After reading Kit’s post on Whitman’s beard, I found myself intrigued. Being a large fan of facial hair myself, I couldn’t help Googling it. Next thing I know, I find myself in an article from The Brooklyn Paper discussing how “Allen Ginsberg and Walt Whitman have more in common than impressive beards.” The article details events that went on in Whitman’s Brooklyn this past March. Though it was no surprise that there was a Whitmanian celebration going on in Brooklyn nor was I surprised that he was linked to the Beats (we did study them after all), but I was surprised at the article’s tag line.

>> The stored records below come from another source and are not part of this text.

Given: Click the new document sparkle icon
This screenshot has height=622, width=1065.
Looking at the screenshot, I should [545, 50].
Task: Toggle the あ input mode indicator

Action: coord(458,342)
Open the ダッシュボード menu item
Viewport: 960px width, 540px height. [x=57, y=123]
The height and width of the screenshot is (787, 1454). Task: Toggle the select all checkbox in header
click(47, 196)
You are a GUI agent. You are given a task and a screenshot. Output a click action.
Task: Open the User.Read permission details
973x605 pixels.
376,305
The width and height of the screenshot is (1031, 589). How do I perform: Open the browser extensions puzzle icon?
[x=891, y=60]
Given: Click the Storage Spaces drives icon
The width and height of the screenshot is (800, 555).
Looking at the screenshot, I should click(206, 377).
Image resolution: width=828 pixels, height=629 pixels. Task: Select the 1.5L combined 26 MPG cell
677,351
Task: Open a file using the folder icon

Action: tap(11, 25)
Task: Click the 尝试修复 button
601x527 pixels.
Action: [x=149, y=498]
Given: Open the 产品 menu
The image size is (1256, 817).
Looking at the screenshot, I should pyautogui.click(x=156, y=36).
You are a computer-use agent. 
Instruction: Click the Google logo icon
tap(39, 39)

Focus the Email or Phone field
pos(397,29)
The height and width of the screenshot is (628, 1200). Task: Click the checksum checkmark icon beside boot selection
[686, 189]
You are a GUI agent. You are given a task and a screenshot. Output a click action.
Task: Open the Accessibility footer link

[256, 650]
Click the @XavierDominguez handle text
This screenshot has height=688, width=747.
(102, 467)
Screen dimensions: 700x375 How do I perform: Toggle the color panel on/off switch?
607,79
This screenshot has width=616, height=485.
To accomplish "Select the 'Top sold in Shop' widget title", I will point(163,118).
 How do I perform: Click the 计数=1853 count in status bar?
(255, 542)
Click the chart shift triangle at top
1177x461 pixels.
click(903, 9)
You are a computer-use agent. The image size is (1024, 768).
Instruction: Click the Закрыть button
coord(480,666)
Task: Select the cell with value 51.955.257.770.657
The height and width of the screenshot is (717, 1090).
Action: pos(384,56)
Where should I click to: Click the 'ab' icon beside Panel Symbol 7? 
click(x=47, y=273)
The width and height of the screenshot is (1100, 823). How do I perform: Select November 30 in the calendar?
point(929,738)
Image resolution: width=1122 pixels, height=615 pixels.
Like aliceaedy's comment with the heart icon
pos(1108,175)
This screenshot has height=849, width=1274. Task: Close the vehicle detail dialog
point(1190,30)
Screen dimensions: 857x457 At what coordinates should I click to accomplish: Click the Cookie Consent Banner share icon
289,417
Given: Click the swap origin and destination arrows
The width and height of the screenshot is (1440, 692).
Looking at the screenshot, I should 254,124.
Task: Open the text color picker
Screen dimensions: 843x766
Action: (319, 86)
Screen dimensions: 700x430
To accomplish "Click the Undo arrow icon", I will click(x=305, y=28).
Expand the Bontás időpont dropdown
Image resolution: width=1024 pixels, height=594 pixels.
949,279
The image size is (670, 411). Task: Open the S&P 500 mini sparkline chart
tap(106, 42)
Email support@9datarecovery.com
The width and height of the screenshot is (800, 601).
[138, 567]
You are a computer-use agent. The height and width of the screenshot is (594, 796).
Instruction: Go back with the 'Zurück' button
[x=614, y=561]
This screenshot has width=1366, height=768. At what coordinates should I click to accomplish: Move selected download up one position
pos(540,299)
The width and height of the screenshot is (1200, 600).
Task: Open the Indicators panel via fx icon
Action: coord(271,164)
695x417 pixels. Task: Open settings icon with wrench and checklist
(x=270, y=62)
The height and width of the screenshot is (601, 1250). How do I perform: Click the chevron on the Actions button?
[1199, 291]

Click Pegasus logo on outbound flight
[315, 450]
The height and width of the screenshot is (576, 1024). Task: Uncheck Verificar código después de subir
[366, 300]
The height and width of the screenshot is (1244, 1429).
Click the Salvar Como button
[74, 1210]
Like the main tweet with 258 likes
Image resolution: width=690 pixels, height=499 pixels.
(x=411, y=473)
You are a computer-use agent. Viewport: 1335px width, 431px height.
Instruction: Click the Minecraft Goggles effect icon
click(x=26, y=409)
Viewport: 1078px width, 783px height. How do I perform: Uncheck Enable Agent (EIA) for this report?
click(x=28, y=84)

Further searching produced a random blog post that featured some of literature’s most impressive beards. Including everyone from Hemingway to Tennyson, the blog featured a snapshot (or sketch in some cases) of some literary greats along with their furry faces. Whitman’s portrait boasted the compliment of being “by far the greatest American Literary Beard.” While it’s obviously a matter of opinion, I can’t help but wonder why it’s such an object of interest and affection. It’s not as if facial hair is entirely uncommon in literary circles, let alone 19th c. America in which Whitman lived.
So, the question returns to Kit’s original question: what is it that Whitman’s beard represents? I can understand how some critics would link Whitman’s beard to his celebration of the body, and, therefore, to his sexual orientation. However, I think it can be representative of much more than that. Certainly, Whitman’s reckless abandon with his facial hair seems to be reflective of his embrace of the body’s “natural” expression, but it feels more like the natural expression of his art to me. Between his free verse, reckless honesty, and deep yearning for hope and wisdom, Whitman’s beard seems more representative of his poetry than anything else.
The world traditionally relates wisdom, respect, and experience with older patriarchal (bearded) figures, and I see no reason why this does not also apply to Whitman and his own face fuzz. This is where the blog post’s title comes from – an old Swedish proverb my grandfather would say.